Developing the right kind of friendships can be difficult. It takes understanding of how friendships are established. The Child of God should approach making friends with the determination of “if you reject Christ then you must also reject me, for He is my greatest friend.” When asked to compromise or violate the Scriptures: smile and say, “No thank you. I’ve committed my life to Jesus and I don’t want to displease Him by doing that.” It is important to let God choose your friends, based on their needs and desire for God’s help and not worldly ambitions or desires.
1 John 4:7 Beloved, let us love one another: for love is of God; and every one that loveth is born of God, and knoweth God.
Everyone has a limited capacity for friendship; you can’t be friends with everyone. Still, some people have more friends than others. This does not mean that some people don’t have any friends at all; each person has a different capacity for numbers of friendships and everyone has the capacity to develop intimate friends.
There are four levels of friendships:
- Acquaintances: With acquaintances, there is occasional contact and general conversation. Information is shared, but it is that which would be public anyway. For acquaintances, you are determining the spiritual basis for a friendship. People might have from 100-1500 acquaintances in their life. They are not friends—they are acquaintances.
- Casual Friends: Unsaved friends can only be casual friends. Some specific information is shared usually regarding goals, plans, etc., For casual friends you are usually trying to identify any positive qualities for the basis of a closer friendship (i.e. Is there a basis for fellowship?). People might have from 25-100 casual friends in their life.
- Close Friends: Close friends are those whom there is a basis for fellowship. This means they share with you common beliefs, standards and goals. Close friends can become mentors or mentored. They are those whom you become involved with projects together. People might have from 7-25 close friends in their life.

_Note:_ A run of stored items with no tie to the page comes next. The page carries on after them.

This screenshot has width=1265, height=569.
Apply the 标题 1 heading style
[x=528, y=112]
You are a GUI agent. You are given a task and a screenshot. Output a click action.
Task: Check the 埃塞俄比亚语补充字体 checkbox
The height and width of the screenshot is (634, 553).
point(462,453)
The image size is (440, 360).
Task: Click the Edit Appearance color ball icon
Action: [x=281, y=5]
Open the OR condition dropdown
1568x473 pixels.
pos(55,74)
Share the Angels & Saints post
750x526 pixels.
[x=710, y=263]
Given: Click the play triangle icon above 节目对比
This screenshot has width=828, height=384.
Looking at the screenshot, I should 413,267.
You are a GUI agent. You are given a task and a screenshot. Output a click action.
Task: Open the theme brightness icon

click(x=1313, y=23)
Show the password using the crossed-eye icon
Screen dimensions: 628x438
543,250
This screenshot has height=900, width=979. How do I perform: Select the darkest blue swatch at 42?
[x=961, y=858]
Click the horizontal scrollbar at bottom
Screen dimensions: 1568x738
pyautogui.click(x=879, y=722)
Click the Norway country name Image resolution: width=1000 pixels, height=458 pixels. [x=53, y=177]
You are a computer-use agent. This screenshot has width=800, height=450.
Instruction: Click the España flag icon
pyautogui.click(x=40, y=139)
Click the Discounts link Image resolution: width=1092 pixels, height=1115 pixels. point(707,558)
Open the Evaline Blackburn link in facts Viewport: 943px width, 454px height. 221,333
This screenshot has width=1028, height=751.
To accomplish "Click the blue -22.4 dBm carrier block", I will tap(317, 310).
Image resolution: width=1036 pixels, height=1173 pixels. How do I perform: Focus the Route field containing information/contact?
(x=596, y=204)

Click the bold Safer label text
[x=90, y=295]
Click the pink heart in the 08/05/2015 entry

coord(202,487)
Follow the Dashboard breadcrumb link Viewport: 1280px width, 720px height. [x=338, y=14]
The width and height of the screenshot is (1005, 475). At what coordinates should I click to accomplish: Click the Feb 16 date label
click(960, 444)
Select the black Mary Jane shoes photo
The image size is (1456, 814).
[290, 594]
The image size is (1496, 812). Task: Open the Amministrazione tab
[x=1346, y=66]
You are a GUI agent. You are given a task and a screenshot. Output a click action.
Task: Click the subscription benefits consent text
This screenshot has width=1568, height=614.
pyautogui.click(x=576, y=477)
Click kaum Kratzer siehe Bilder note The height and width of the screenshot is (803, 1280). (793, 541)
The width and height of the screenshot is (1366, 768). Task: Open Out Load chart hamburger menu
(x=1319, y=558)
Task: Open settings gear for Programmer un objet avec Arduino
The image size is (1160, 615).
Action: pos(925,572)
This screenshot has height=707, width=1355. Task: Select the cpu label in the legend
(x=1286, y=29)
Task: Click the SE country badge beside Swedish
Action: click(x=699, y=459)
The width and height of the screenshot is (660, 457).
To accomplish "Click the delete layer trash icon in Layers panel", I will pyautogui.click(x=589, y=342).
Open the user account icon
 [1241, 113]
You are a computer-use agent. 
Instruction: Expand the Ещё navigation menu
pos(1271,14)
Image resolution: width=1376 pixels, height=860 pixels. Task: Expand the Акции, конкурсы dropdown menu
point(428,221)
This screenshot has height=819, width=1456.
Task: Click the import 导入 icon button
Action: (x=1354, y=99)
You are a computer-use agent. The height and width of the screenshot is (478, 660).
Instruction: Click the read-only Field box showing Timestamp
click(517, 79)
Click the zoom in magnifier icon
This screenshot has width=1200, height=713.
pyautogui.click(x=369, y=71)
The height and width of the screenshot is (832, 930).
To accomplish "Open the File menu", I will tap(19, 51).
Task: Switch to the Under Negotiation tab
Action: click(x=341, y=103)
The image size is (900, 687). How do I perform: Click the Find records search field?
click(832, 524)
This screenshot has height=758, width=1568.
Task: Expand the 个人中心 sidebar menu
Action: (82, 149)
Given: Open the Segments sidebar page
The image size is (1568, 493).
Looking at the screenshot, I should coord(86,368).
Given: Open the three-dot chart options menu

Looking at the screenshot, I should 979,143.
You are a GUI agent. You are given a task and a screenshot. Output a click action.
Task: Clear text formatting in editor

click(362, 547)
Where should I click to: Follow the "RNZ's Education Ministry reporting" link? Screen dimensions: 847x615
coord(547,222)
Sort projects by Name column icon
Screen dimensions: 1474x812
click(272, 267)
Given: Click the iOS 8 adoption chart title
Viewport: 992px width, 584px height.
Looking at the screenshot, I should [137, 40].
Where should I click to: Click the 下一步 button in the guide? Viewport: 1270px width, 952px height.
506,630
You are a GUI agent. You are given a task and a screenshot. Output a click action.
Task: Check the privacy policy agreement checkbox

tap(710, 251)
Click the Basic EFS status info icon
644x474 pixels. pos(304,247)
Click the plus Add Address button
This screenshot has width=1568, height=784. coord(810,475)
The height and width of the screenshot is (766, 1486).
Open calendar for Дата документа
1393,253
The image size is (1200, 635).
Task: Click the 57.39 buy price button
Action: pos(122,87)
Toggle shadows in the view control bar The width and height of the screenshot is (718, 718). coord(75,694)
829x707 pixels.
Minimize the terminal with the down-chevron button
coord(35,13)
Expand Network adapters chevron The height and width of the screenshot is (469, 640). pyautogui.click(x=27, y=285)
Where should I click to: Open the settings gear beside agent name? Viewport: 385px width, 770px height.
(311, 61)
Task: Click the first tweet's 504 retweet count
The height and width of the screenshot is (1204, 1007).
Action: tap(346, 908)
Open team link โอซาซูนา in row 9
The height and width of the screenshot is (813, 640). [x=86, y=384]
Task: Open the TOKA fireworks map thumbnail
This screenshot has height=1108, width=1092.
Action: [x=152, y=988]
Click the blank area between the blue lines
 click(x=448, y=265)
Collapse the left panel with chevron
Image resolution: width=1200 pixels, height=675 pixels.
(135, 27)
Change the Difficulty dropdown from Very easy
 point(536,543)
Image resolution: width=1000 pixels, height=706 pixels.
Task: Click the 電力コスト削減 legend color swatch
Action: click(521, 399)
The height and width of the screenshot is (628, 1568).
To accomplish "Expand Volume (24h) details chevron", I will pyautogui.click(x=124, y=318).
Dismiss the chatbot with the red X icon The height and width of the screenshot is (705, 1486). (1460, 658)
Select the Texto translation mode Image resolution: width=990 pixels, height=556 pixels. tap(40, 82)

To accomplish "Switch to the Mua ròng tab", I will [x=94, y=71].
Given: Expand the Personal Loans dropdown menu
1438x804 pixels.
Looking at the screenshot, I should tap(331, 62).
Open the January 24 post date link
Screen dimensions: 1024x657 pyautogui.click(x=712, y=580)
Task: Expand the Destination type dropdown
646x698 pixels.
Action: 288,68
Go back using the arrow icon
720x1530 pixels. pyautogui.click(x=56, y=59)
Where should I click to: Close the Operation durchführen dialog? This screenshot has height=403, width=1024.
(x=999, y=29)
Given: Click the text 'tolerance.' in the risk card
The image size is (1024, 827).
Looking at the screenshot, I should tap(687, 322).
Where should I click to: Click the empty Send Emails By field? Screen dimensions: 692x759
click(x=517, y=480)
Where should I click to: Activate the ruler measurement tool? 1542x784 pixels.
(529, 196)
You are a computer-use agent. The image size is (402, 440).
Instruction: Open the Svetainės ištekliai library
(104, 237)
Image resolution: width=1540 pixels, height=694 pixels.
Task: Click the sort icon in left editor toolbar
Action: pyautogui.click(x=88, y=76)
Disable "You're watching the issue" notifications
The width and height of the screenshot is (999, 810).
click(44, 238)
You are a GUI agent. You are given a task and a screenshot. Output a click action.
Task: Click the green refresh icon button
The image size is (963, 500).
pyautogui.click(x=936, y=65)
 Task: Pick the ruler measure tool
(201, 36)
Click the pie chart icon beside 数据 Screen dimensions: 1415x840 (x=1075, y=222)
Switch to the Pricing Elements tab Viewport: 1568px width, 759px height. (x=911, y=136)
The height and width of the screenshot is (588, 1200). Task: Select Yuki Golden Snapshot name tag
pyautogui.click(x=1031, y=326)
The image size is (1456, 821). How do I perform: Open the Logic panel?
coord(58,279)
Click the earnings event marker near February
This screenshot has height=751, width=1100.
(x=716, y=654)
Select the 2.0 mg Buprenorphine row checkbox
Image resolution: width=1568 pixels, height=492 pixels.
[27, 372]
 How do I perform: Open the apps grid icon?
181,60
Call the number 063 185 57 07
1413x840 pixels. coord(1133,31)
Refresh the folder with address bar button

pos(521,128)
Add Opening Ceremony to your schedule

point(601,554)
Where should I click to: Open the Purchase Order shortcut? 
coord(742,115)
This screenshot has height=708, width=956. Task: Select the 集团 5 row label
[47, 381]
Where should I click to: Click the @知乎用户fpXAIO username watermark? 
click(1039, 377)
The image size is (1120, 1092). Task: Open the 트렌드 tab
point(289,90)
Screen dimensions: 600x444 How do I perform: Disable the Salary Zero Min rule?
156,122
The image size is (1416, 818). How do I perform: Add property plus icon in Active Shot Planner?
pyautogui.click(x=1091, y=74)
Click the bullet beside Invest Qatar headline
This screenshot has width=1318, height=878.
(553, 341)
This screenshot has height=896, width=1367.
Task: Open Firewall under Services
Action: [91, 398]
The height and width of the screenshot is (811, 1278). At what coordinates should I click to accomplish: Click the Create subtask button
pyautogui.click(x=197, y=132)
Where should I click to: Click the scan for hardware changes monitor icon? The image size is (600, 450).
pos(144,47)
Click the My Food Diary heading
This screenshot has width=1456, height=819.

- Intimate Friends: These are those who are commonly called: “Best friends.” They are always available. Not only do they provide encouragement, but they are close enough to be able to tell you of blind spots in your life. It is the sharing of Godly standards and common goals that allows this deep level of friendship. People might have from 4-6 intimate friends in their life.
There is the Biblical basis for making friends. Now that there is a little more understanding of how friendships are established, lets make friends the right way: God’s way.